- _Data supplied_:
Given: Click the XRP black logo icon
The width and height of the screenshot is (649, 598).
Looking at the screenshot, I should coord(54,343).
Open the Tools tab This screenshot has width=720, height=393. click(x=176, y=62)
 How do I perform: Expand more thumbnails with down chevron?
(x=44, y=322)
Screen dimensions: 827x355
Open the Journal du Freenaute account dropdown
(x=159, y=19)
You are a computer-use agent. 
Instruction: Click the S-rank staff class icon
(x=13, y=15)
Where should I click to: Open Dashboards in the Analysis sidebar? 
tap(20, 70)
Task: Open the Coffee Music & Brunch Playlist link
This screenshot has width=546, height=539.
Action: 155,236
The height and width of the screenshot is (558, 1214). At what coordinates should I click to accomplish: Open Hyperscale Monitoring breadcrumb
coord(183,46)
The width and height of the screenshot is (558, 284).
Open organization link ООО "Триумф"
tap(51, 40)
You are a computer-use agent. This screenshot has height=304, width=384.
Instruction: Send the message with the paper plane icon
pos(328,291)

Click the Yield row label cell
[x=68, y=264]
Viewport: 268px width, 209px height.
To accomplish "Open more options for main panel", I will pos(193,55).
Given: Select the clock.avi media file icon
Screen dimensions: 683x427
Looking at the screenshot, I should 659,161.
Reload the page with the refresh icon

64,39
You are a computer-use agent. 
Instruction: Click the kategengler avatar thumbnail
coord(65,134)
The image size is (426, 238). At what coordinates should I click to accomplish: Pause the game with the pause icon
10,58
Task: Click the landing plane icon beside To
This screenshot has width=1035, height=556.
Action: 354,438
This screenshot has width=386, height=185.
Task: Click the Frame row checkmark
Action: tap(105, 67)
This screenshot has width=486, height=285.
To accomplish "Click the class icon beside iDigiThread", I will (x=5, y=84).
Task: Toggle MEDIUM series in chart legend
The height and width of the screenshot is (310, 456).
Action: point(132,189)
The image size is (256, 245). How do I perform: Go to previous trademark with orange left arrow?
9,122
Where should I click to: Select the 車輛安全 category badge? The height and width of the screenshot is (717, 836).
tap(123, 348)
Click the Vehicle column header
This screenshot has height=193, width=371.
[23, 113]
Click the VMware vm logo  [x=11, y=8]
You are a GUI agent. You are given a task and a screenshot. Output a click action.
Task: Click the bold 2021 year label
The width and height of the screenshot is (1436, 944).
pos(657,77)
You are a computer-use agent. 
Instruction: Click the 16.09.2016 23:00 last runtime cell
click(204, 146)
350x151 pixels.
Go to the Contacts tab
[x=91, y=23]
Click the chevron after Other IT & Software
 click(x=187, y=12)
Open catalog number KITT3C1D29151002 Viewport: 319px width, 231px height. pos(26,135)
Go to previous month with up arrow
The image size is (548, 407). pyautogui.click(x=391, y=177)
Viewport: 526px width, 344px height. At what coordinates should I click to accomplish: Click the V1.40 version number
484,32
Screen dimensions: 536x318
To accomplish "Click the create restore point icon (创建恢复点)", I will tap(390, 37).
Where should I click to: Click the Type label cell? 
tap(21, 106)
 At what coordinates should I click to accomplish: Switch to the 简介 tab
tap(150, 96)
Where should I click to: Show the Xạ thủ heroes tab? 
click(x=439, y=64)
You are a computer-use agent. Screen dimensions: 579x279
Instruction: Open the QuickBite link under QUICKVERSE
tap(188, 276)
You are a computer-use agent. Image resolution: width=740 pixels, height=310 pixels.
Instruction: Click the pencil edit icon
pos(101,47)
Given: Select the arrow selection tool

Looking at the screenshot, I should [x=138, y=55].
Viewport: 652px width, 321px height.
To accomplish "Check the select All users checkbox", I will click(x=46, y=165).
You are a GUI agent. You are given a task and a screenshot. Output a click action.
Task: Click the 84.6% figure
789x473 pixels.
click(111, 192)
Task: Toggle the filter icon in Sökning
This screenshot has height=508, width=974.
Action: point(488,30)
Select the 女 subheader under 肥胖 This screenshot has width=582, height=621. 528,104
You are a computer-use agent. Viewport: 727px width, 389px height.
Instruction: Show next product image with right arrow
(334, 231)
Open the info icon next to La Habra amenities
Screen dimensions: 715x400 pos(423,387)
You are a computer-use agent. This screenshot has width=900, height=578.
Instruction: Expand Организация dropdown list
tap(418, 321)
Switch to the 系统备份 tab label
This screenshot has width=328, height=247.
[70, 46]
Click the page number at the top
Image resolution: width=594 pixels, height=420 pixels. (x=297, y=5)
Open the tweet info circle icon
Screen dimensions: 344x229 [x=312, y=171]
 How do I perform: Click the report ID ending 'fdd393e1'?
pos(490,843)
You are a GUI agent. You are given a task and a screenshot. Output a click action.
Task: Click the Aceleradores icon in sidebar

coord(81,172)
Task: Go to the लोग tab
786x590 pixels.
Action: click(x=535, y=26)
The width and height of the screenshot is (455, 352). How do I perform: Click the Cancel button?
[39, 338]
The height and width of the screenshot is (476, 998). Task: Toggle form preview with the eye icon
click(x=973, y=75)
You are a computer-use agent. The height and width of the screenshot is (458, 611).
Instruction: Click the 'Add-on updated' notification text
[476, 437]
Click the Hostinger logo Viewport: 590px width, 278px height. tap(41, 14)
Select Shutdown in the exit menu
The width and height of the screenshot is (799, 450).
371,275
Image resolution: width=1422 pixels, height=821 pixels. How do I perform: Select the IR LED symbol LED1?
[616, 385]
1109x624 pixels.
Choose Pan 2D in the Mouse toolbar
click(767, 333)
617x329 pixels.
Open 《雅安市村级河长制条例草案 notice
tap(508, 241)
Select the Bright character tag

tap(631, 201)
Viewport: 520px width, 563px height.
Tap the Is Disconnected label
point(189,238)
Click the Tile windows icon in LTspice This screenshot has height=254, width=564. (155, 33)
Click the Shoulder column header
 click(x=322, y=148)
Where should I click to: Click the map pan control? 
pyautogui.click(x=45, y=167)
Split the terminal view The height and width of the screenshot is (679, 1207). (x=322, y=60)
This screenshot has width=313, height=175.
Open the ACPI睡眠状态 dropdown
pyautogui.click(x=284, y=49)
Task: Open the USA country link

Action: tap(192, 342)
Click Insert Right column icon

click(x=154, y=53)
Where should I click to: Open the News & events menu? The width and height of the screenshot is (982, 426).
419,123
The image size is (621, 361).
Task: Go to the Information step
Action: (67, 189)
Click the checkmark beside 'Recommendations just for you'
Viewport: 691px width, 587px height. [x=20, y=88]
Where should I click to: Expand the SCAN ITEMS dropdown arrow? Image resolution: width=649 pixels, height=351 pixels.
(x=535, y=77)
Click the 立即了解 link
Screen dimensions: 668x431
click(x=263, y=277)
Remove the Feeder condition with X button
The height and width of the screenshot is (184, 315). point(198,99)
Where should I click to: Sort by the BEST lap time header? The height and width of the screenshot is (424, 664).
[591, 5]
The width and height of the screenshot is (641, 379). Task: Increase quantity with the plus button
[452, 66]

- _What the task requires_:
State how many lines in the listing above contain the word "computer", giving only the number.

- _Response_:
9